What this task involves — Reproduce the complete forum thread below on rearranging rows by group pairs, word for word and character for character.

Document passage —
[Begin]
Rearrange rows by group pairs

Hello gurus,

I have two variable columns 1 and 2 , and their respective groups in 3 and 4

var1 var2 gr1 gr2
a b g h
c d h g
d f d h
f g h g
d r h d 
p q a b
h y h g
r t g h

I want to rearrange the rows in such a way that all similarly grouped (var1 var2) pairs are together . The similarity rule is (gr1 gr2) pair is the same as (gr2 gr1) pair.

For example
the variable pair (a b) has group (g and h) , group (g and h) pair is equivalent to group (h and g) pair. Since variables (c d) has group pair of ( h and g) also equiavalent to (g and h), these can be clubbed together.

In other words columns $3""$4 is the same as $4""$3

So my desired output is

1 a b g h
1 c d g h
1 h y g h
1 r t g h
1 f g g h
2 d f d h
2 d r d h
3 p q a b

To achieve this I`m trying to put the last 2 columns in an array and output in a sorted way. Then I can sort by the last columns and get my result, , but it gives me a blank output.

awk  '{delete a;  s=x; a[$3];a[$4]; for (i=1;i<=length(a);i++)  {  s =s"__"a};  print $1,$2,s}' infile | sort -k3,3 | head

please assist, row order doesn't matter as long as similar groups are togther. Please note this is made up data, and groups have no alpha or numeric pattern.
[End]
Supplied information —
[Begin]
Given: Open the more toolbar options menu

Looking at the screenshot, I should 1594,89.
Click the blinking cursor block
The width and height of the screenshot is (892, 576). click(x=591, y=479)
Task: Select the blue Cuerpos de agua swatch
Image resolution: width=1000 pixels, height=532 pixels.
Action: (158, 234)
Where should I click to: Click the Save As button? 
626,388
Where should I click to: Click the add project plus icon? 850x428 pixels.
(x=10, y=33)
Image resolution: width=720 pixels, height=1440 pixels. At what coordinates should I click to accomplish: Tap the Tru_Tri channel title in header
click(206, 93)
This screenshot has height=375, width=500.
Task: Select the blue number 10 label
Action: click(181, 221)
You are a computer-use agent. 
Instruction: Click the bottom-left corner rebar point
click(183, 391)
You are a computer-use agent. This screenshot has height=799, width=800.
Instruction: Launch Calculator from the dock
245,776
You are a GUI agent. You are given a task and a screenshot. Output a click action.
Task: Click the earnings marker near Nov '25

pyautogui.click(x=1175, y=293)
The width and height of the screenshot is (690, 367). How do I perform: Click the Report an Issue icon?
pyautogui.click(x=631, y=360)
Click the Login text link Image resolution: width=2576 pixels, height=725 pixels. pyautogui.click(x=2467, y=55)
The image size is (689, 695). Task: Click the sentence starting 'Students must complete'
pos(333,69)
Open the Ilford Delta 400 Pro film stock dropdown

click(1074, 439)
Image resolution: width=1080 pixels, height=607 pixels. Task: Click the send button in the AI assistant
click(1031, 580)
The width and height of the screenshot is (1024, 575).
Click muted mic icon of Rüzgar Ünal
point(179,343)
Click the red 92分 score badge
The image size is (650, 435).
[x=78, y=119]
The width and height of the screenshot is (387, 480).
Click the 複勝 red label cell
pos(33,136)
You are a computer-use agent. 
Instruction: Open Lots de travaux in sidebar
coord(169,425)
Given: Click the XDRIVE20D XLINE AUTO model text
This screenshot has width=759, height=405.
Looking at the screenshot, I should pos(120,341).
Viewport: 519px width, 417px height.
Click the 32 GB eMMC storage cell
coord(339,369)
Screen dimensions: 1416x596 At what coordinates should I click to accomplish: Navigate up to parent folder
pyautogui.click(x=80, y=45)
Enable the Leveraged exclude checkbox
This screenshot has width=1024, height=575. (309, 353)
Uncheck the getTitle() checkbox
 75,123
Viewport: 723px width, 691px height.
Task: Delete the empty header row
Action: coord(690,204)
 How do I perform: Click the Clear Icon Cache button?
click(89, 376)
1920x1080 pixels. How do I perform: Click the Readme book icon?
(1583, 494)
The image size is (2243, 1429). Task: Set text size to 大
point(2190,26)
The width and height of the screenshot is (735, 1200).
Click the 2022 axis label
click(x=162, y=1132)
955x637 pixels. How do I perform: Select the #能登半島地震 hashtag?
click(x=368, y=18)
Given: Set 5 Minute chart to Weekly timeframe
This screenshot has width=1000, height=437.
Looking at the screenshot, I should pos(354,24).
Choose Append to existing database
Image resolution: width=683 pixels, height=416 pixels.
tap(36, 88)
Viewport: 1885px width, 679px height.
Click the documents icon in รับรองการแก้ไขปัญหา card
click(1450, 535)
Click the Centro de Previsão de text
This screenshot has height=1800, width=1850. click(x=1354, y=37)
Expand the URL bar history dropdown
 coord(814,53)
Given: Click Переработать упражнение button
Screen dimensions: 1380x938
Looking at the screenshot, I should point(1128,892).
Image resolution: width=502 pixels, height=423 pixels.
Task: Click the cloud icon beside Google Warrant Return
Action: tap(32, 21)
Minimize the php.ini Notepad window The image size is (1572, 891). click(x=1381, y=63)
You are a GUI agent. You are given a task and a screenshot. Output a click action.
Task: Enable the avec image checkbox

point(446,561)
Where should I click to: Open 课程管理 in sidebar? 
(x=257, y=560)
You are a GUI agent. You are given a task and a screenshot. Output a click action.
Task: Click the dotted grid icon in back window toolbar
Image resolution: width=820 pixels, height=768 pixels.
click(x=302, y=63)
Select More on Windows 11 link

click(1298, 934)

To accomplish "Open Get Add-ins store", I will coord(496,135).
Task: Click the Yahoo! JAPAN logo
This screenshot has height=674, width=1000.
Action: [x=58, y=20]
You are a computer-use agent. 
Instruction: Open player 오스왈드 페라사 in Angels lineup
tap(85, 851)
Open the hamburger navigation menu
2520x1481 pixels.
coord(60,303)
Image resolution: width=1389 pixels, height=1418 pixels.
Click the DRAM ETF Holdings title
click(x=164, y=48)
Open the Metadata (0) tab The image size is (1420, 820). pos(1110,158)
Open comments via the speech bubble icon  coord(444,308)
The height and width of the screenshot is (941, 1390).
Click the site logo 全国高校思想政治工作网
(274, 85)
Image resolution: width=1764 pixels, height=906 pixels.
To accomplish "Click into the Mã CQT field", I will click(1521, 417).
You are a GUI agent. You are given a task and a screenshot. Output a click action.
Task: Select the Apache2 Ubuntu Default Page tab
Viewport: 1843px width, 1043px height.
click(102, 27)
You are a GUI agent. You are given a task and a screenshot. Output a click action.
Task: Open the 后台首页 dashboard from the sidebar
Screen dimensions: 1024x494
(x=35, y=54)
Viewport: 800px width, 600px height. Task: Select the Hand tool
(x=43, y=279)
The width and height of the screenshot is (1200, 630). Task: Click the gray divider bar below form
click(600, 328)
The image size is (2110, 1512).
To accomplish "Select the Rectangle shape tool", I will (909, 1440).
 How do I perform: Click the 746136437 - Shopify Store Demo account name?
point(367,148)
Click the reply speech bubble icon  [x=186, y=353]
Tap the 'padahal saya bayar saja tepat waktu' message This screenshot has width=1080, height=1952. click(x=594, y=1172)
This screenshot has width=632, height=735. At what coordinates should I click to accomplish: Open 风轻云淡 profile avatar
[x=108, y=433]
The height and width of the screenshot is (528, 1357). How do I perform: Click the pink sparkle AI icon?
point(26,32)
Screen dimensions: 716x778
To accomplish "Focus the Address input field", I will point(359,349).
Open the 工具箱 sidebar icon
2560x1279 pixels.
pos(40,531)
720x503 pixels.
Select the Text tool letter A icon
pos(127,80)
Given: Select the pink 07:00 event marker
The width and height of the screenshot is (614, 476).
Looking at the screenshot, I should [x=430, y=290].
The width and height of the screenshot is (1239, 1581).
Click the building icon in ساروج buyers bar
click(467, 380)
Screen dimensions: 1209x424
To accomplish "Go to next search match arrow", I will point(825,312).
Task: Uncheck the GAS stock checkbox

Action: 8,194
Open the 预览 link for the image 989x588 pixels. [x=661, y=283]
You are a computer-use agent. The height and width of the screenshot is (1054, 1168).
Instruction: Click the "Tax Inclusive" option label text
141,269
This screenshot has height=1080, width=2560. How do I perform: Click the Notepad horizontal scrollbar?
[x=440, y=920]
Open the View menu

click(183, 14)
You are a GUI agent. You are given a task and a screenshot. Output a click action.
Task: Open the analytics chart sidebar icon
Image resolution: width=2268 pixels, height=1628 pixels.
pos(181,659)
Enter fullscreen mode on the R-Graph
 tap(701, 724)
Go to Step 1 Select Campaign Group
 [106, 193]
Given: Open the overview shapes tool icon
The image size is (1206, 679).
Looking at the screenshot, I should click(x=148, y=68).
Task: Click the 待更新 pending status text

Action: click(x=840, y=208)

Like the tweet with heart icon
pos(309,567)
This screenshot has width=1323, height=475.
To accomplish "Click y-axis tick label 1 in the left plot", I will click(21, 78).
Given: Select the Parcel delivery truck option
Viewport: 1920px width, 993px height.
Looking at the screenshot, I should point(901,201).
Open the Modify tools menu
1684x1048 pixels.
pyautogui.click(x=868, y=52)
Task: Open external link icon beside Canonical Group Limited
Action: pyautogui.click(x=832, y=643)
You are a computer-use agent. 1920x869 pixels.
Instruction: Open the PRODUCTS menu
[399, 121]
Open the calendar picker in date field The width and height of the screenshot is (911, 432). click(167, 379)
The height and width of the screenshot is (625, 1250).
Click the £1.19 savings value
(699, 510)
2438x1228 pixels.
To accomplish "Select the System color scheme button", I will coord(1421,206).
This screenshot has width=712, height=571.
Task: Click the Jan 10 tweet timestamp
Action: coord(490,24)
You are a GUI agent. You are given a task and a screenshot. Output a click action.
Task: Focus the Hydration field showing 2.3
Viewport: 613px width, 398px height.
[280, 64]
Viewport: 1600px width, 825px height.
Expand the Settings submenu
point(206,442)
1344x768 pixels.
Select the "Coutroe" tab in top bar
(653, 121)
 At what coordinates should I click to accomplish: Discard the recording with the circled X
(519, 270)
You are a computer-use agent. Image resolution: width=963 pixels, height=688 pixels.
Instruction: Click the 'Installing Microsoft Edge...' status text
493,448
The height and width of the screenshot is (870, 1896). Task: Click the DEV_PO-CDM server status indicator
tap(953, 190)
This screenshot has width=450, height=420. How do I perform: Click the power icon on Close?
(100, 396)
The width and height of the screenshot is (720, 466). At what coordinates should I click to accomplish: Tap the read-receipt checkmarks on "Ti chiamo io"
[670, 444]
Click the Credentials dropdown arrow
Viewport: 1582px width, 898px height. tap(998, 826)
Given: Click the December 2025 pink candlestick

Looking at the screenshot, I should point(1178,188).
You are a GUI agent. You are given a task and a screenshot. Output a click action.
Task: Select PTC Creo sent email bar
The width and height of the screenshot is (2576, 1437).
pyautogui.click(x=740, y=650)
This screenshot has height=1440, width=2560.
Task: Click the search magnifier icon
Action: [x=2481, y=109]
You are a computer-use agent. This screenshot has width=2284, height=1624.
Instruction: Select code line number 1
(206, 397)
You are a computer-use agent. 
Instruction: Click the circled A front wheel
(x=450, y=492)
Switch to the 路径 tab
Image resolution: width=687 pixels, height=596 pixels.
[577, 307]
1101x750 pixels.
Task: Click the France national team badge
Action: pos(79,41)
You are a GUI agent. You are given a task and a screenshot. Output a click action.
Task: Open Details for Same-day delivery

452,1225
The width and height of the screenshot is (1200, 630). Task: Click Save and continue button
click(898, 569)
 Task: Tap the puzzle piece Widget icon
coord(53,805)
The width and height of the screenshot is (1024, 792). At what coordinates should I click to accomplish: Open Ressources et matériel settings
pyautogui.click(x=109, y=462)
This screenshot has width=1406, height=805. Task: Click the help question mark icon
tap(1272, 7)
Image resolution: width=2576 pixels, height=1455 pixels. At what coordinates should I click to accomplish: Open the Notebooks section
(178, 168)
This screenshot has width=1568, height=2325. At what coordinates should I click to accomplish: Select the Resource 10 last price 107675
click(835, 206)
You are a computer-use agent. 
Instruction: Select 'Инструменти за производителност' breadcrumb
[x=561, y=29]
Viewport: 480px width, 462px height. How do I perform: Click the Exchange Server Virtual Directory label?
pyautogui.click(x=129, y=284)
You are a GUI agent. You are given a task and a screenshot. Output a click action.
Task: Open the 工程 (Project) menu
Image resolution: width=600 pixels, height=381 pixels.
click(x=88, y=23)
[End]
Solution for this problem —
Rearrange rows by group pairs

Hello gurus,

I have two variable columns 1 and 2 , and their respective groups in 3 and 4

var1 var2 gr1 gr2
a b g h
c d h g
d f d h
f g h g
d r h d 
p q a b
h y h g
r t g h

I want to rearrange the rows in such a way that all similarly grouped (var1 var2) pairs are together . The similarity rule is (gr1 gr2) pair is the same as (gr2 gr1) pair.

For example
the variable pair (a b) has group (g and h) , group (g and h) pair is equivalent to group (h and g) pair. Since variables (c d) has group pair of ( h and g) also equiavalent to (g and h), these can be clubbed together.

In other words columns $3""$4 is the same as $4""$3

So my desired output is

1 a b g h
1 c d g h
1 h y g h
1 r t g h
1 f g g h
2 d f d h
2 d r d h
3 p q a b

To achieve this I`m trying to put the last 2 columns in an array and output in a sorted way. Then I can sort by the last columns and get my result, , but it gives me a blank output.

awk  '{delete a;  s=x; a[$3];a[$4]; for (i=1;i<=length(a);i++)  {  s =s"__"a};  print $1,$2,s}' infile | sort -k3,3 | head

please assist, row order doesn't matter as long as similar groups are togther. Please note this is made up data, and groups have no alpha or numeric pattern.